Henna, Memory, and Healing: Destigmatising Dementia in South Asian Communities
Pauhana's Groundbreaking Initiative to Empower South Asian Women Affected by Dementia brought together artistic expression, clinical insight, and lived experience to break the silence around ageing and memory loss.
Pauhana in partnership with Professor Elizabeta Mukaetova-Ladinska from the University of Leicester and Leicester based arts organisation Phizzical Productions has completed a groundbreaking collaboration exploring how South Asian communities experience and talk about dementia. Supported by The National Lottery Community Fund, The Wellcome Trust, and Arts Council England, this work brought together artistic expression, clinical insight, and lived experience to break the silence around ageing and memory loss.
We co-created a series of cultural engagement projects to explore how gender roles, beauty standards, migration, and Partition trauma shape South Asian understandings of mental health and dementia.
Working closely with families where older women had been diagnosed with dementia, we uncovered how language, shame, and patriarchy hinder diagnosis and care. Many South Asian languages lack a word for dementia; instead, people are called pagal (mad), a harmful label that blocks support. We used familiar cultural rituals—like henna, whose fading stains mirror memory loss, and rangoli, whose vibrant patterns gradually disappear—to build trust, foster conversation, and affirm dignity.
Our work included observing dementia clinics, supporting families, and developing creative tools that reflect patients’ cultural contexts. With Pauhana’s deep community connections, we reached women who are often invisible in healthcare settings. These experiences are being translated into a framework to create a digital clinical resource to support NHS professionals in offering culturally competent care.

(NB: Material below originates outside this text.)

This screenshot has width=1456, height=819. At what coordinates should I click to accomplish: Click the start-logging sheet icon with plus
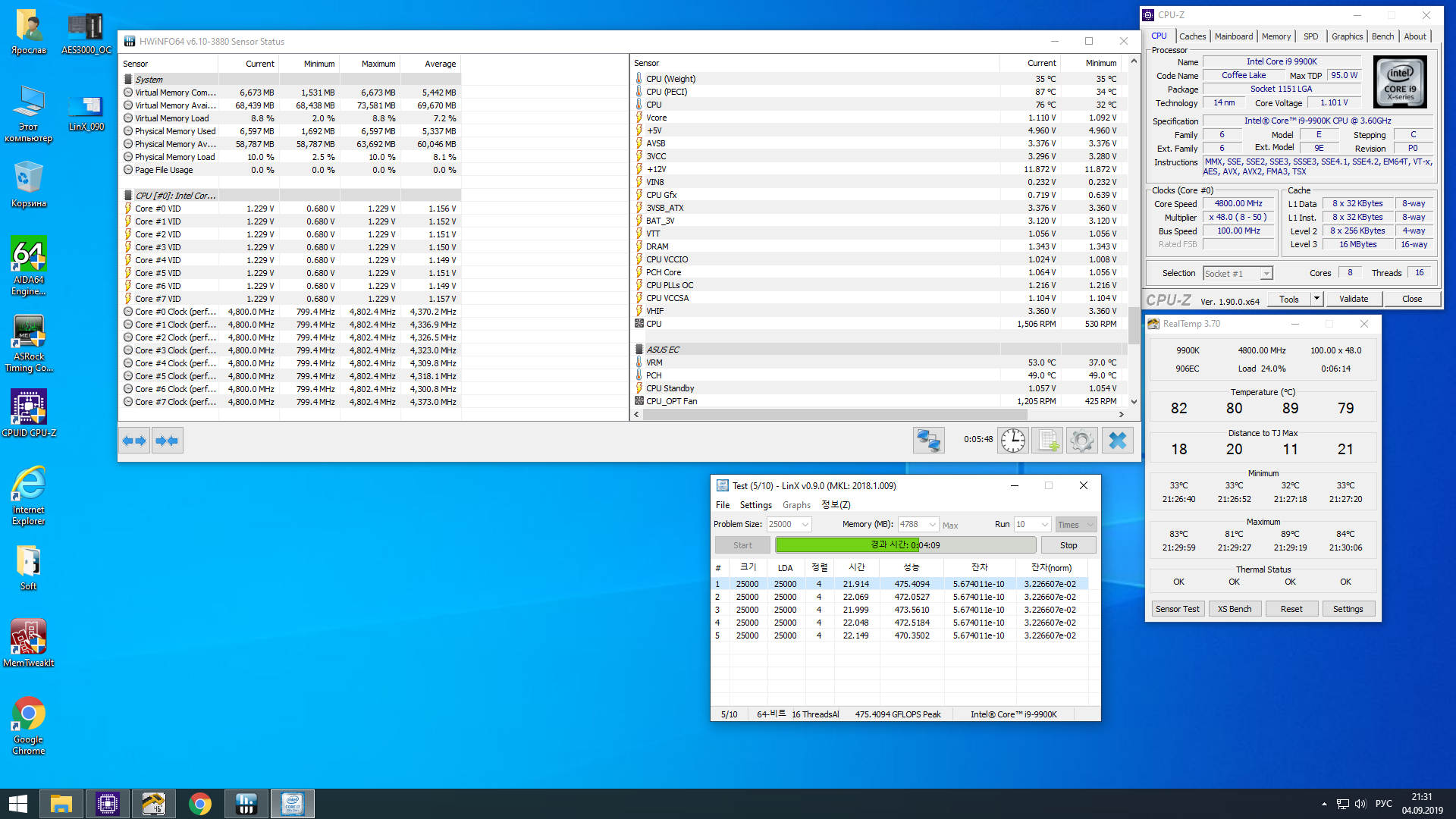(x=1047, y=440)
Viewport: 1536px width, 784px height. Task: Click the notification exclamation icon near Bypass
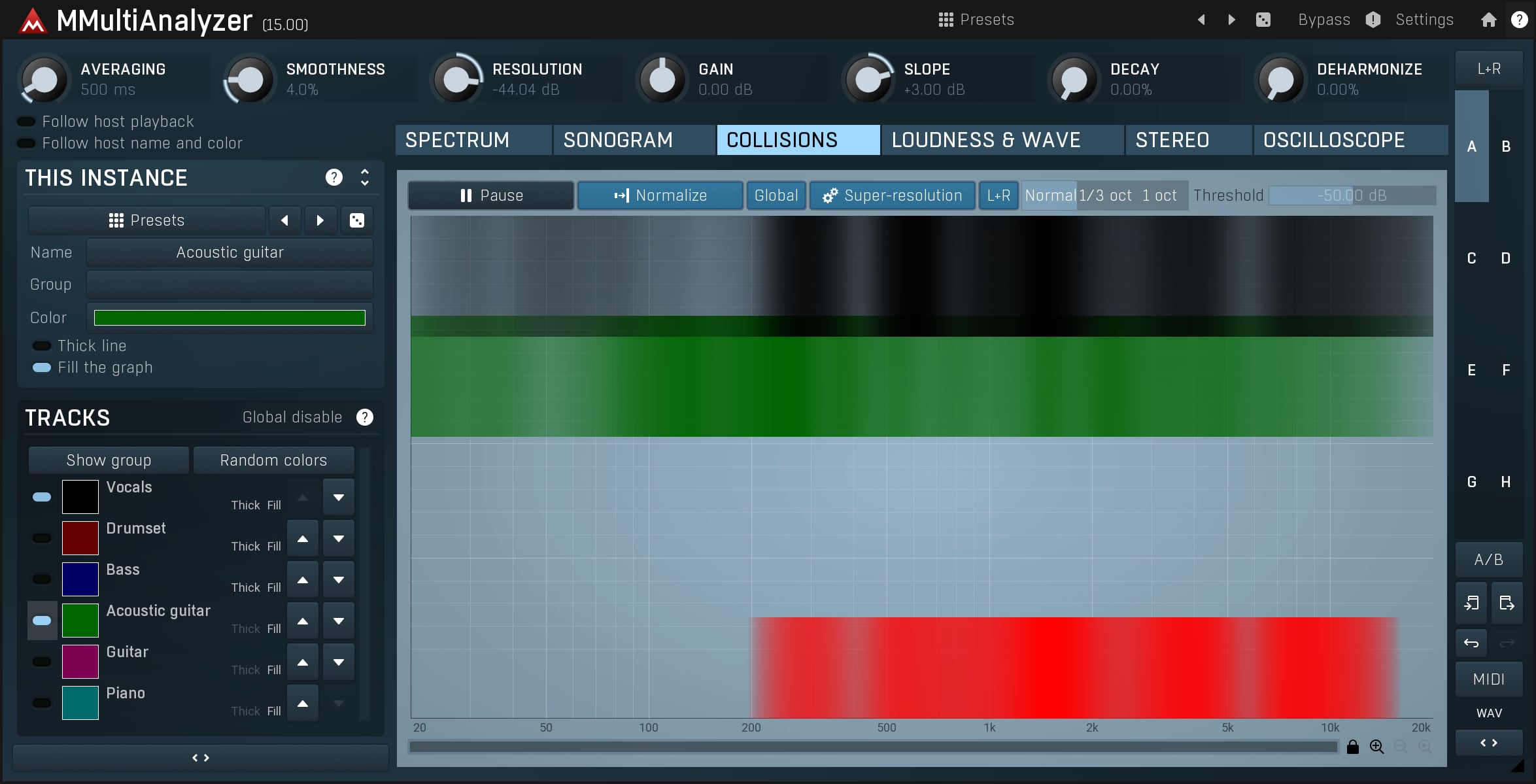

This partnership across science, art, and community has already inspired new conversations, performances, and tools—and it’s just the beginning.
Pauhana are deeply grateful to The National Lottery Community Fund, The Wellcome Trust, and Arts Council England for enabling this vital work. Together, we’re proving that memory loss doesn’t have to mean losing connection—and that art can illuminate even the most complex corners of the human mind.